Fans of documentary cinema often bemoan the lack of stylistic ambition that seems to be the norm for the film. Point and shoot cinematography. Talking heads. Informational graphics. Stock music cues. While For No Good Reason is plagued with issues, formal banality is not one of them. This is a movie in love with animation, with recreation, with playful layering of images, with anything that can enliven a story about a man who is, by his own admission, not much more than pleasantly polite in person.
You might not know Ralph Steadman, but you know his work. If Hunter S. Thompson was the voice of gonzo journalism, Steadman was its face. An accomplished cartoonist, Steadman’s art accompanied many of Thompson’s most infamous articles and books, including Fear and Loathing in Las Vegas. But his work extends beyond Thompson’s sphere of influence. It includes pieces as diverse as an “autobiography” of Leonardo da Vinci, a book of dogs, a book of cats, and a whole host of deeply angry pieces of political satire.

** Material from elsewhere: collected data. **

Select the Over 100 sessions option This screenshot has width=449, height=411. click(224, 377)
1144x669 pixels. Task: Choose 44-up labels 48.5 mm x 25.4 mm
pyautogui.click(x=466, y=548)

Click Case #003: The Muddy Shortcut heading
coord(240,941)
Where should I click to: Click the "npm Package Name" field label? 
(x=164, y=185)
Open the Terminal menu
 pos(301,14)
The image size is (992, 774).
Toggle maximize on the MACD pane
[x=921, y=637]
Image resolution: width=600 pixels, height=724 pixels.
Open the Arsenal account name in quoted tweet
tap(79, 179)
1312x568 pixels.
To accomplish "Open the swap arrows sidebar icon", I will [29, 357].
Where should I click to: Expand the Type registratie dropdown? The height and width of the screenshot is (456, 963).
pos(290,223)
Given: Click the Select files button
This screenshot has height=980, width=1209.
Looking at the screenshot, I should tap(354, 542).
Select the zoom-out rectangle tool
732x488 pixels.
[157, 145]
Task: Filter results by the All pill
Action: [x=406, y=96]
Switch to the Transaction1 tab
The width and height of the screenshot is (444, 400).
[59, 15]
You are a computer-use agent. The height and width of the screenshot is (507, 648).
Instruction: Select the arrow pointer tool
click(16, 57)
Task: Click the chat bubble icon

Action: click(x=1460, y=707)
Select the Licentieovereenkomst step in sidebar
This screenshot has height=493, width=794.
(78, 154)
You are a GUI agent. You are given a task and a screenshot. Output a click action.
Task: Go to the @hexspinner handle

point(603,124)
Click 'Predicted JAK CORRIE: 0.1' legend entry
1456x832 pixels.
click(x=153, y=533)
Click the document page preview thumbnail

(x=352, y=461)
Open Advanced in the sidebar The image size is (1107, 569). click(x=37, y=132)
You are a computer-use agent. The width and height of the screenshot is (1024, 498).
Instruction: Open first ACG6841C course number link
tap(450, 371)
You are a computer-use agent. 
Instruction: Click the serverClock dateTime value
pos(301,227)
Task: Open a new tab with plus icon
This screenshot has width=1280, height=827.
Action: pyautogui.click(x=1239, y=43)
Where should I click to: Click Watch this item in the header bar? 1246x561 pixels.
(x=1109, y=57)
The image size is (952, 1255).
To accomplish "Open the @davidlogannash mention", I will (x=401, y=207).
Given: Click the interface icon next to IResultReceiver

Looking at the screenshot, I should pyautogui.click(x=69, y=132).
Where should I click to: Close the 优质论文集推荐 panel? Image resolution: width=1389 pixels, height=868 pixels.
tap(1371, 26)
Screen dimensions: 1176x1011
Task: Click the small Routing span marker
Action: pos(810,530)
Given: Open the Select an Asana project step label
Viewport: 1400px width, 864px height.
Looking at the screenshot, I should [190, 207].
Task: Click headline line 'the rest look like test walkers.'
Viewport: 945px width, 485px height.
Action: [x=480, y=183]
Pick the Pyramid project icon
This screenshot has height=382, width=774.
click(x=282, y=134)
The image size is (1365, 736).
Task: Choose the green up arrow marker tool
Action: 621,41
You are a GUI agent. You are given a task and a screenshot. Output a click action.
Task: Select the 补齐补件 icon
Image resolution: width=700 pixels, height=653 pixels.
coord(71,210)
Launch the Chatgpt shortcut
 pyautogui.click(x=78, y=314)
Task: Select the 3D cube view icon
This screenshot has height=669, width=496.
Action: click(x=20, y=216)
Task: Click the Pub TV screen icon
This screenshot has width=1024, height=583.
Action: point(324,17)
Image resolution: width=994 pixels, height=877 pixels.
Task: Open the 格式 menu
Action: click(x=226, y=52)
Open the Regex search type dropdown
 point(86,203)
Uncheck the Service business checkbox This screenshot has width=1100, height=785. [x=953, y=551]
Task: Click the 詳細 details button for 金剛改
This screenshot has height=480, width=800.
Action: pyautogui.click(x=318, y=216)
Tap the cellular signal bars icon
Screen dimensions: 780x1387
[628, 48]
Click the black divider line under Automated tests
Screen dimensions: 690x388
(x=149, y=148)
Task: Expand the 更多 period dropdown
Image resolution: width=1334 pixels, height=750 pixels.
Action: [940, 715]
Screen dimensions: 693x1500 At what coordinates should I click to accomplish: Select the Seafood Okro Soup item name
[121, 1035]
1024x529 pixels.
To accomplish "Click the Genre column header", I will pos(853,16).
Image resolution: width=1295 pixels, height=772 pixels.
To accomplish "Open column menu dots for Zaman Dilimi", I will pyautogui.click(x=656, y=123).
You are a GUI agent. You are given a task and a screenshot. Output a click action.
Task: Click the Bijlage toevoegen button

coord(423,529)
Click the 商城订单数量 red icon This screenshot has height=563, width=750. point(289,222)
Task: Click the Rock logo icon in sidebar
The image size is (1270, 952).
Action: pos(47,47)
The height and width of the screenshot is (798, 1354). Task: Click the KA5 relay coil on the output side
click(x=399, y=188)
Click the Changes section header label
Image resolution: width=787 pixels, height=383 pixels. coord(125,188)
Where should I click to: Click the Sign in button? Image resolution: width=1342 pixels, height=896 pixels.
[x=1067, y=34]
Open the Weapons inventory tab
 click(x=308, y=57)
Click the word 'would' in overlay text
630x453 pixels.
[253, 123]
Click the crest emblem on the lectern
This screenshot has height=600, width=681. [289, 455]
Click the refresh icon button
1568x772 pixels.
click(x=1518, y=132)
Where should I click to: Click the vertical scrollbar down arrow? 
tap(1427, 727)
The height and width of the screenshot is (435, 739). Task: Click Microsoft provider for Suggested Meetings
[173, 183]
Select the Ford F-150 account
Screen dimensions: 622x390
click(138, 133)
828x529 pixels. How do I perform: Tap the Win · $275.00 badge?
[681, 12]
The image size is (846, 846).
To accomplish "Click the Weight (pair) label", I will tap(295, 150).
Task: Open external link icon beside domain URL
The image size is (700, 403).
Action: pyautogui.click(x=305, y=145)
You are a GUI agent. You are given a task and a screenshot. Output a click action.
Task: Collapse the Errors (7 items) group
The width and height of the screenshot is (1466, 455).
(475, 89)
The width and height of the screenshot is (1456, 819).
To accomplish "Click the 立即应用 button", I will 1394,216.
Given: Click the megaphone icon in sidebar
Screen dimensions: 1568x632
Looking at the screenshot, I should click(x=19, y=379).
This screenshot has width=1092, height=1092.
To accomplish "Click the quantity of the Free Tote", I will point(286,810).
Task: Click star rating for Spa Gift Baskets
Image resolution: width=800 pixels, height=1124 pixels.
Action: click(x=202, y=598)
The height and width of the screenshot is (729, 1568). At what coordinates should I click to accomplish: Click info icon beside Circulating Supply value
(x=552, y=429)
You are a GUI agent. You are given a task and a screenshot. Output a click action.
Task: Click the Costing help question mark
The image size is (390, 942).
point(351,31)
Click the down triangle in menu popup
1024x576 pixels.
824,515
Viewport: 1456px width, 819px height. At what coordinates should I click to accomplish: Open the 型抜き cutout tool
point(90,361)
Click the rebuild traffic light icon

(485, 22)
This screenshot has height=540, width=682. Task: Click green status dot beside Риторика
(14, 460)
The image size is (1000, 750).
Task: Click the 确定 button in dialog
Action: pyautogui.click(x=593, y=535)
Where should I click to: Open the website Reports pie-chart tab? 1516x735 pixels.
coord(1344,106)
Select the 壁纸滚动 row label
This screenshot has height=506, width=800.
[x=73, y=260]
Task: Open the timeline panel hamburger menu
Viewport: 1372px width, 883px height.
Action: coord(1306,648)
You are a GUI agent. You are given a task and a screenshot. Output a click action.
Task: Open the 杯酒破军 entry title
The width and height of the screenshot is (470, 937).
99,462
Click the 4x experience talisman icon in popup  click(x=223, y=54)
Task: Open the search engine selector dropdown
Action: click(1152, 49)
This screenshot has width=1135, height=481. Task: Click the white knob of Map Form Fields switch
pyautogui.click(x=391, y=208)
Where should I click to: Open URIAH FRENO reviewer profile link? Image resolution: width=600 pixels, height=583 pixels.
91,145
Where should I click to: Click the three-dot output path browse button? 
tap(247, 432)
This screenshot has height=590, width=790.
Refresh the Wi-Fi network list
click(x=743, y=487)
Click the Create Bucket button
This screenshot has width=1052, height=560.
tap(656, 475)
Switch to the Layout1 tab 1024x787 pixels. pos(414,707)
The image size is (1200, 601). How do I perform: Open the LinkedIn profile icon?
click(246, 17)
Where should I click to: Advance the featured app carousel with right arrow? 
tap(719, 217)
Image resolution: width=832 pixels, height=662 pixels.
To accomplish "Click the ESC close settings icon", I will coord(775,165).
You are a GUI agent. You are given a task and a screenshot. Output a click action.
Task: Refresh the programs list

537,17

Steadman’s art doesn’t seem drawn so much as it’s sprayed onto a canvas, as if from the jugular of some businessman asshole whose throat he just slit. Spatters and mists characterize much of his work, and splotting and spraying paint is a big part of his creative process. From chaos, he finds meaning, and turns these unfortunate shapes into unfortunate-looking people and beasts. Caricature is a hallmark of political cartooning, and Steadman’s stuff looks like a caricature of the idea of caricature, with body parts deformed into painful-looking features. It is striking and horrifying, and always recognizable as his own.
The best compliment I can pay For No Good Reason is that it feels infused with Steadman’s spirit, and not just because his art rolls through the screen on parade. Despite being 15 years in the making, it comes across as very slapdash, jumping from one idea to the next without discernible intention. One moment, Steadman is talking about his youth in England. The next, he’s demonstrating how he draws. And then he’s reminiscing about some manic episode with Thompson. It is dizzying, but it successfully puts the viewer in the seat of a gonzo brain. At its worst, it seems pointlessly obtuse, such as when three separate trips to different sports locales are edited together (“Wait, are they in Hawaii or Kentucky right now?”).
Thompson looms large over the movie, and while Steadman had a substantial career outside his collaborations with the writer, he still can’t seem to escape that shadow. For his part, Steadman seems content to remember his friend. I don’t know enough about Thompson to know whether any of the anecdotes about him or home movies shown of him in the doc are new, but they are certainly entertaining. Still, this is supposed to be Steadman’s movie, and telling us stuff we basically already know about Thompson (yes, he was nutty, we get it) isn’t terribly productive, especially since Thompson has had his own documentaries.
In one stylized recreation, Steadman dips his pen into an inkpot that sits next to a full shot glass, a wonderful image. In another sequence, polaroid photos with animation or talking heads are superimposed over old still pictures, an effect that I liked. But for every cool touch, there’s one that feels distracting or useless. That’s For No Good Reason as a movie, really – equal parts cool and lame. The pointless presence of Johnny Depp, to whom Steadman is supposedly talking for all this time (even though the film forgets this conceit frequently) doesn’t help things. The doc will certainly make you want to find a book of Steadman’s work, and perhaps even read some of Thompson’s writing again. But doing either of those things feels like a better way to experience true gonzo-ness than this movie.